La déformation des mains est connue parmi les ouvriers verriers sous le nom de main en crochet, main fermée. Elle survient au bout de peu de temps et s’accroît progressivement.
Il résulte des recherches faites par un des internes de M. Poncet M. Etienne Rollet, qui s’est transporté dans plusieurs verreries, que la plupart des ouvriers verriers présentent cette lésion, et que celle-ci est d’autant plus marquée qu’ils sont verriers depuis plus longtemps.

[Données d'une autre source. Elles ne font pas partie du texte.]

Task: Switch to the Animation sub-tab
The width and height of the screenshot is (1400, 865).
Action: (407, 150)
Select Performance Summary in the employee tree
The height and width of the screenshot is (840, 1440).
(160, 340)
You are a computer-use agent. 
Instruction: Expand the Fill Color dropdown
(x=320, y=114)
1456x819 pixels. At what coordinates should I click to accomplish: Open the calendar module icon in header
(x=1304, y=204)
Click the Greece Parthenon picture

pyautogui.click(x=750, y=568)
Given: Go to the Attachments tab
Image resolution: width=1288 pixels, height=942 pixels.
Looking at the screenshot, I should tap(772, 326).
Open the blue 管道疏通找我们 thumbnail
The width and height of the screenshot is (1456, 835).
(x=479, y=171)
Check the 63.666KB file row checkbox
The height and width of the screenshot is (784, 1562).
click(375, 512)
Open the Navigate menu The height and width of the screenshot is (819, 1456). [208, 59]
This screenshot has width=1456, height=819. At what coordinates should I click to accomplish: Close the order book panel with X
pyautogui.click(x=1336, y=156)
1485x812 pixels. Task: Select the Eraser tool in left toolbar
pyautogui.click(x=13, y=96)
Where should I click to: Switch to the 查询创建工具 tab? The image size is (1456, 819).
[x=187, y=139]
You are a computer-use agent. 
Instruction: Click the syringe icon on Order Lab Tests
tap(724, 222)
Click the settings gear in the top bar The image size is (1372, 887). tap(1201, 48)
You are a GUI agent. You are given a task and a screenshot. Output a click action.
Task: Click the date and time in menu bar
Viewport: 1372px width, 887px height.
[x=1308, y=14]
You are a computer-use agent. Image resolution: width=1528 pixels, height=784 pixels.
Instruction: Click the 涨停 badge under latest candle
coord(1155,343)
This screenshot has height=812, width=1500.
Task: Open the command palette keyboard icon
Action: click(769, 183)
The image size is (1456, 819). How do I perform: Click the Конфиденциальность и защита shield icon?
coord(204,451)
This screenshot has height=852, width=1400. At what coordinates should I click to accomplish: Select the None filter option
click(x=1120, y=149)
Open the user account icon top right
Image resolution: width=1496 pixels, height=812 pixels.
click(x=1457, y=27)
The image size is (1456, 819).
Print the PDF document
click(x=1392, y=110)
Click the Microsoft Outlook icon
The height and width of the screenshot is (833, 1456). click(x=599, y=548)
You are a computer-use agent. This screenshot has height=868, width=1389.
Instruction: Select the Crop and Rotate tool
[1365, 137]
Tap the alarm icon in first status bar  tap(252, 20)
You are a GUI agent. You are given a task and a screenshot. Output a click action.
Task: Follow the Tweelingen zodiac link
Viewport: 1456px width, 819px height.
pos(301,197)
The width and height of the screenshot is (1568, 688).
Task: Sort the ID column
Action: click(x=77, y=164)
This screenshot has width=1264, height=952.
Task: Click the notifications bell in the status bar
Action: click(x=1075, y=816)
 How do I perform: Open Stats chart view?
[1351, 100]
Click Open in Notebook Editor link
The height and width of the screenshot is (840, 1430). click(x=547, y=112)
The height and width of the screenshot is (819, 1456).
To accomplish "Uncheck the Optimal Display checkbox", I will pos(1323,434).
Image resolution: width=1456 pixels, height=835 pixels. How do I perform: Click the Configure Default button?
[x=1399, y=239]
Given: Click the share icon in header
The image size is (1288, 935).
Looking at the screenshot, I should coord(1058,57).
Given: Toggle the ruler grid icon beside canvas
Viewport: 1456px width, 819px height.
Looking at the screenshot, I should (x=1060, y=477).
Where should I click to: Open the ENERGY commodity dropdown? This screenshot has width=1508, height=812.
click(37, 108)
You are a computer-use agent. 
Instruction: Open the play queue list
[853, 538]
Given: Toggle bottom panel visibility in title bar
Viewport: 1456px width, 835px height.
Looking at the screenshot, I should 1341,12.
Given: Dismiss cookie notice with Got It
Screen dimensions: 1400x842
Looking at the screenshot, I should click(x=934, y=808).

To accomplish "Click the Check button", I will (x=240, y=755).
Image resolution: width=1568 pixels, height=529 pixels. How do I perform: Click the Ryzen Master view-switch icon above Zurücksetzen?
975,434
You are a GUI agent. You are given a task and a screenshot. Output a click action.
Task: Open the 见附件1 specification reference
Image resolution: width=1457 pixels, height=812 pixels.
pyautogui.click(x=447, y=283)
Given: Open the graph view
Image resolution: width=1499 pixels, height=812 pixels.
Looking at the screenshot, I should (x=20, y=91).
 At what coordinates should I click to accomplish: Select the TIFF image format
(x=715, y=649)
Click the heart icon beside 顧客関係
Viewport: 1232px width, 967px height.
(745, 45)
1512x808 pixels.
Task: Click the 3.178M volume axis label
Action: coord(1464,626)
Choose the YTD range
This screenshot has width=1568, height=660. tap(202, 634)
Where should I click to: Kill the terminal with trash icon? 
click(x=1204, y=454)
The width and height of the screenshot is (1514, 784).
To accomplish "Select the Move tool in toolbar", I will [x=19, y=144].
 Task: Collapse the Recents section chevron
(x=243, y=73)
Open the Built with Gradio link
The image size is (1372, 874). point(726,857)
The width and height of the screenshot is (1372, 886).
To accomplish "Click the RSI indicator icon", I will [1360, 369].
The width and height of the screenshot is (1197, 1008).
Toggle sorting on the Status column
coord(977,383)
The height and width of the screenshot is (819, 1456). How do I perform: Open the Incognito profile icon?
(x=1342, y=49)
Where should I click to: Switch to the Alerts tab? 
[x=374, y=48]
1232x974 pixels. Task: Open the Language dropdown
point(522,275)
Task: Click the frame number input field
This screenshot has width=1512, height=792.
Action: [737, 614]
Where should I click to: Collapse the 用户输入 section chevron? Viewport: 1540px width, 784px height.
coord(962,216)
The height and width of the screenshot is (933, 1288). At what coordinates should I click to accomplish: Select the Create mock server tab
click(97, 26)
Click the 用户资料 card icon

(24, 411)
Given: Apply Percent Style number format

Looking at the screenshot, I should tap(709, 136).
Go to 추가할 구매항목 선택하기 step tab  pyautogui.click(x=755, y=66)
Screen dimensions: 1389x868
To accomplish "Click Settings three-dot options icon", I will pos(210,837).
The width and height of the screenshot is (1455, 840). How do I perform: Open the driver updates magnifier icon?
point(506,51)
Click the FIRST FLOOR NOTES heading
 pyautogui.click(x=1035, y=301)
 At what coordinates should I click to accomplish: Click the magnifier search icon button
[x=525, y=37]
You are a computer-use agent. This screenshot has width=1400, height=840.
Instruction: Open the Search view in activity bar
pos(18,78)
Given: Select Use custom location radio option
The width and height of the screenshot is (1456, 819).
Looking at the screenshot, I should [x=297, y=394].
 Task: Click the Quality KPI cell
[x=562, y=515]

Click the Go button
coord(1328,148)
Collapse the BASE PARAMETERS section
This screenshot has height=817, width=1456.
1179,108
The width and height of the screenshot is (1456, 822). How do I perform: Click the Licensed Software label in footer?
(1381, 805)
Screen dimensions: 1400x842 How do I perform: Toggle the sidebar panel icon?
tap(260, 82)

Le mécanisme de cette déformation des mains est facile à comprendre. En effet les ouvriers verriers qui soufflent le verre, emploient une canne ou tube en fer, longue de 1m20, et du poids de deux kilogrammes, canne à laquelle ils impriment un mouvement rapide de rotation, les mains fermées.
La durée du travail est de huit heures par jour ; pendant ce temps un bon ouvrier fabrique, en moyenne, 600 à 700 pièces, de sorte que ses doigts ne quittent pas la canne qu’ils enserrent.
Aussi dès les premiers mois l’extension complète de la main devient-elle difficile et, après un temps variable, la rétraction s’accuse-t-elle progressivement et entraîne-t-elle la flexion permanente des doigts, laquelle persistera pendant toute la vie de l’ouvrier.
Quant à l’épaississement du derme, il est le résultat d’une dermite chronique produite, soit par la pression de la canne, soit par la chaleur parfois considérable que lui communique la boule de verre en fusion.
La profession de verrier est extrêmement pénible ; elle est remplie par des hommes jeunes qui, vers l’âge de trente-cinq ans, sont obligés de l’abandonner.
La main en crochet est spéciale à l’ouvrier verrier et ne se rencontre dans aucune autre profession manuelle.
Cette déformation compromet gravement l’usage des mains ; elle a été souvent une cause d’exemption du service militaire. Elle intéresse le clinicien, le médecine légiste et mérite de prendre place à côté de certaines lésions professionnelles caractéristiques[1].
[1] Compte-rendu in Archives de l’anthropologie criminelle et des sciences pénales, t. III, 1888, pp. 291-292.